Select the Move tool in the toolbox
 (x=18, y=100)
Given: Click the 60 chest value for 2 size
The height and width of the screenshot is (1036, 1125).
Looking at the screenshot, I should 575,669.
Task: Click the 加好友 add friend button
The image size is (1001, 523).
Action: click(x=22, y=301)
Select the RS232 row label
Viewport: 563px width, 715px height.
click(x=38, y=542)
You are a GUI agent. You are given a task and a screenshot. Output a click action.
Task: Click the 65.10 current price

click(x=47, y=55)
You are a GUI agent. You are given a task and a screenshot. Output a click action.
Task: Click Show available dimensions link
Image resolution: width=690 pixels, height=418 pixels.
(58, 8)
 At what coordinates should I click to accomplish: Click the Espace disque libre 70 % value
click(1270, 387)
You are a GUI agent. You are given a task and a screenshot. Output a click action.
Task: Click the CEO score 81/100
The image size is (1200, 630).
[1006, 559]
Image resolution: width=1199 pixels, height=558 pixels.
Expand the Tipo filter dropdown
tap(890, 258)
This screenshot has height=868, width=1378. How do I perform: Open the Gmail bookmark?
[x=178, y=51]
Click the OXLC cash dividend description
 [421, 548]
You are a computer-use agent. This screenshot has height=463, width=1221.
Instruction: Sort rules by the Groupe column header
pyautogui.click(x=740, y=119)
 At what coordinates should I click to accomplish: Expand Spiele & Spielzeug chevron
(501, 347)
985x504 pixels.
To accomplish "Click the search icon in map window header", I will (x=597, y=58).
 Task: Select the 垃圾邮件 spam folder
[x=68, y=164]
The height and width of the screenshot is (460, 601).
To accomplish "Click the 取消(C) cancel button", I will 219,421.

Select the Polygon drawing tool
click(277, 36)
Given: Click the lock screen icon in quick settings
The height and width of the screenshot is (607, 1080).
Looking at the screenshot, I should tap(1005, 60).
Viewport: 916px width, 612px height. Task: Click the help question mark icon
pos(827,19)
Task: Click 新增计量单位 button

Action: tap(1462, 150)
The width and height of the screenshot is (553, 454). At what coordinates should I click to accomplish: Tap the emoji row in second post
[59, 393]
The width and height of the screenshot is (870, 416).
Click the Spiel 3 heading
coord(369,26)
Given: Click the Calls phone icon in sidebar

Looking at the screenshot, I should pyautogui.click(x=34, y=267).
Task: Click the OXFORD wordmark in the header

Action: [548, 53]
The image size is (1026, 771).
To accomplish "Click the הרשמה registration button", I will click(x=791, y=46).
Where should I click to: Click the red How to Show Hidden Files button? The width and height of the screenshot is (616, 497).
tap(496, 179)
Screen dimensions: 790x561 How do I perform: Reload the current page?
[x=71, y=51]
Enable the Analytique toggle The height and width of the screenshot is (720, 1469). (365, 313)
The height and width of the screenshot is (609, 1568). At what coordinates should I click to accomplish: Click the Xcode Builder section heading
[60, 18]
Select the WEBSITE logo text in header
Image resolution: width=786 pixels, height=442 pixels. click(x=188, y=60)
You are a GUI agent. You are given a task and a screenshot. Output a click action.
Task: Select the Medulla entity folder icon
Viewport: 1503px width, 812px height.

→ **YOUR ASSIGNMENT**:
Copy each line of the preceding data that contains the string "will".

→ **ANSWER FOR THE TASK**:
To accomplish "Click the search icon in map window header", I will (x=597, y=58).
To accomplish "Click the 取消(C) cancel button", I will 219,421.
To accomplish "Click the הרשמה registration button", I will click(x=791, y=46).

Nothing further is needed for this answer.